The ERIVANCE BCC trial is an open-label, phase II study in which participants were placed on vismodegib at 150 mg once daily until the occurrence of disease progression, intolerable toxicity, or patient request to withdraw. At the latest follow-up, only 13% of the original study population remained on the drug, Dr. Dirix said. Half of the patients with metastatic BCC who discontinued the drug did so because of disease progression, but only 16% of those with locally advanced BCC stopped treatment. Instead, side effects were the main reason locally advanced BCC patients discontinued therapy.
"The additional 24 months of follow-up didn’t result in any new safety signal, but there are numerous side effects, especially muscle spasms, alopecia, dysgeusia, and others, mostly mild or moderate," said Dr. Dirix.
An estimated 1.6 million new cases of BCC were diagnosed in the United States in 2006, making it the most common form of cancer in the country. Most BCCs are readily treated. However, some cases can progress to locally advanced or metastatic BCC, a disfiguring and potentially life-threatening condition that is not treatable surgically or via radiation therapy, and for which no effective therapy existed before. Vismodegib (Erivedge) provides an oral drug option that works as an inhibitor of the hedgehog pathway, which plays a key role in the pathogenesis of most BCCs.
With vismodegib intended as lifelong treatment in patients with advanced BCC, and considerable research interest in exploring the drug in other forms of BCC, reliable safety data are needed. Also at the EADV Congress, Dr. Rainer Kunstfeld presented new safety information in an interim analysis from an ongoing study known as STEVIE (Safety Events in Vismodegib), the largest study of the hedgehog pathway inhibitor. His report included the first 300 of a planned 1,200 patients with advanced BCC to be placed on vismodegib.
The data underscore the point that advanced BCC is primarily a disease of the elderly. The mean age of the 278 patients with locally advanced BCC is 70 years, and 65 years in the 22 with metastatic BCC. The median treatment duration as of the data cutoff for this analysis was 5.8 months.
Forty-five percent of patients in the locally advanced BCC group have discontinued treatment, as have 32% of those with metastatic disease, Dr. Kunstfeld said. The reasons differed for the two groups. Discontinuation due to disease progression or death was more than twice as common in patients with metastatic BCC. Patients with locally advanced disease were much more likely to halt treatment because of adverse events.

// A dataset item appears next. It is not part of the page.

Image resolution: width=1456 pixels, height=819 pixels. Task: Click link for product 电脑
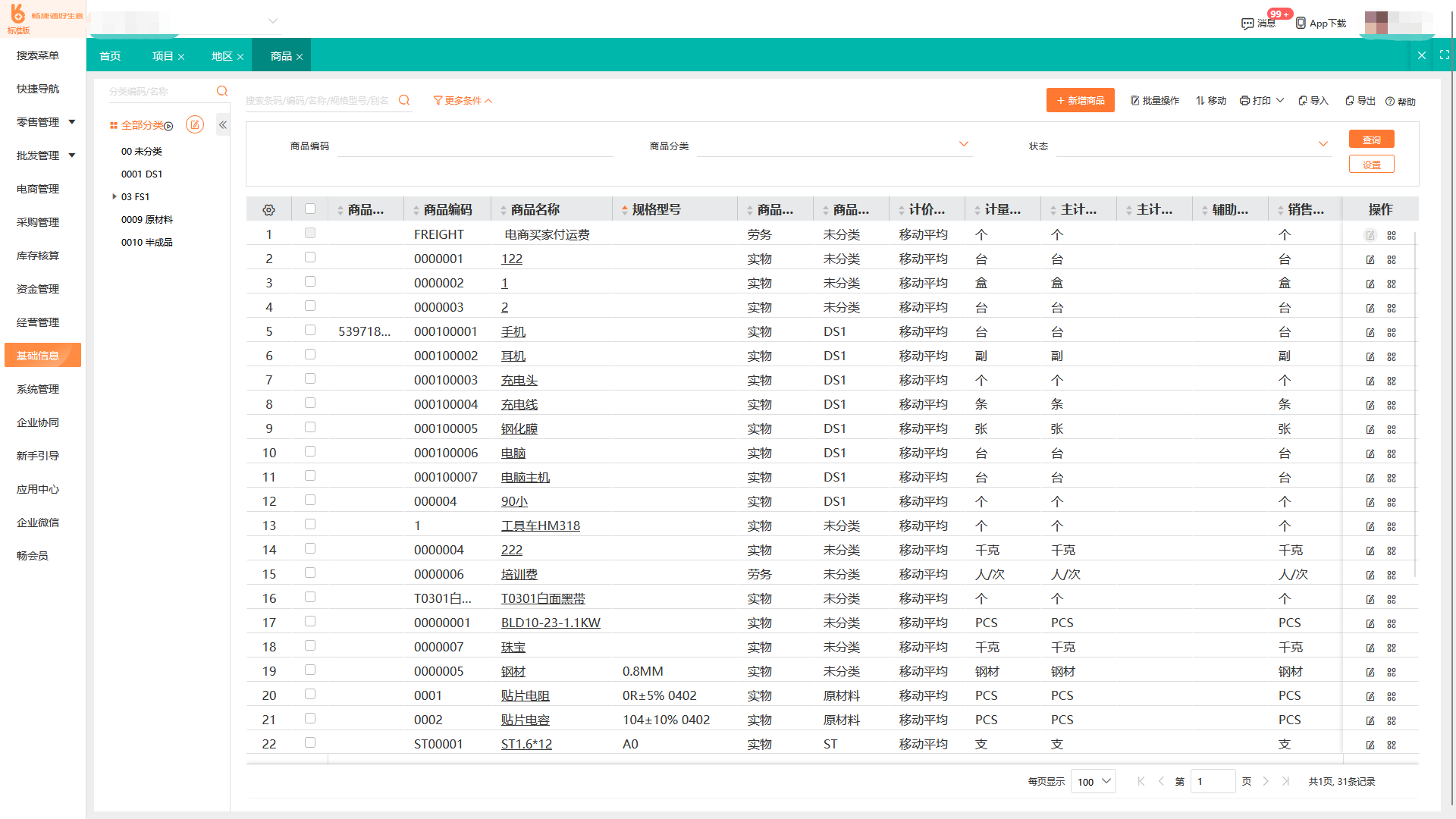pyautogui.click(x=513, y=453)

Ninety-three percent of STEVIE participants experienced at least one adverse event. Roughly two-thirds of these side effects were mild or moderate – that is, grade 1 or 2 – while the remainder were grade 3. The incidence of the most common adverse events were muscle spasms in 59% of participants, alopecia in 49%, distorted sense of taste in 41%, loss of the sense of taste in 26%, asthenia in 23%, and weight loss in 16%. These data were consistent with the safety profile seen in the ERIVANCE BCC study, observed Dr. Kunstfeld, a dermatologist at the Medical University of Vienna.
Of the 251 patients with tumor assessments available to date, more than 95% showed some degree of therapeutic benefit. A complete response was documented in 17.5% of patients, a partial response in 39.8%, and 39% had stable disease. Fewer than 3% have experienced disease progression during this early follow-up period.

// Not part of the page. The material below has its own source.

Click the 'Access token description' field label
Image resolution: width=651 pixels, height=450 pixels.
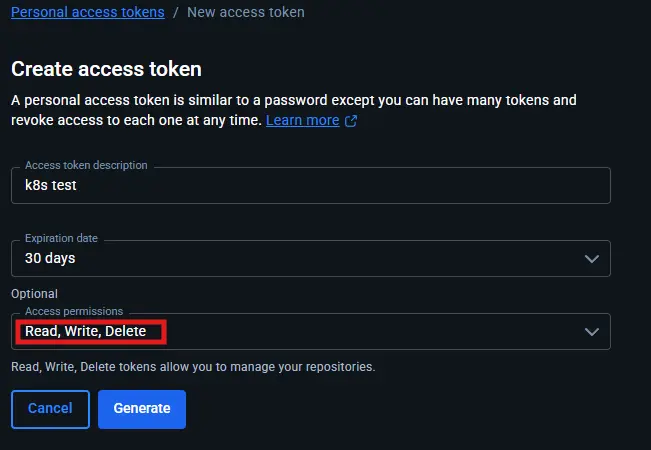tap(86, 165)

The ERIVANCE BCC and STEVIE studies are funded by Genentech. Dr. Dirix and Dr. Kunstfeld reported having no financial conflicts of interest.
AT THE EADV CONGRESS
Major finding: With an additional 24 months of follow-up of vismodegib-treated patients with advanced basal cell carcinoma beyond previous results from the ERIVANCE study, the median response duration in patients with locally advanced disease climbed from 7.6 to 26.2 months.
Data source: The ERIVANCE BCC study is an open-label trial in which 63 patients with locally advanced BCC and 33 with metastatic BCC were placed on oral vismodegib at 150 mg/day.
Disclosures: The ERIVANCE BCC and STEVIE studies are funded by Genentech. Dr. Dirix and Dr. Kunstfeld reported having no financial conflicts of interest.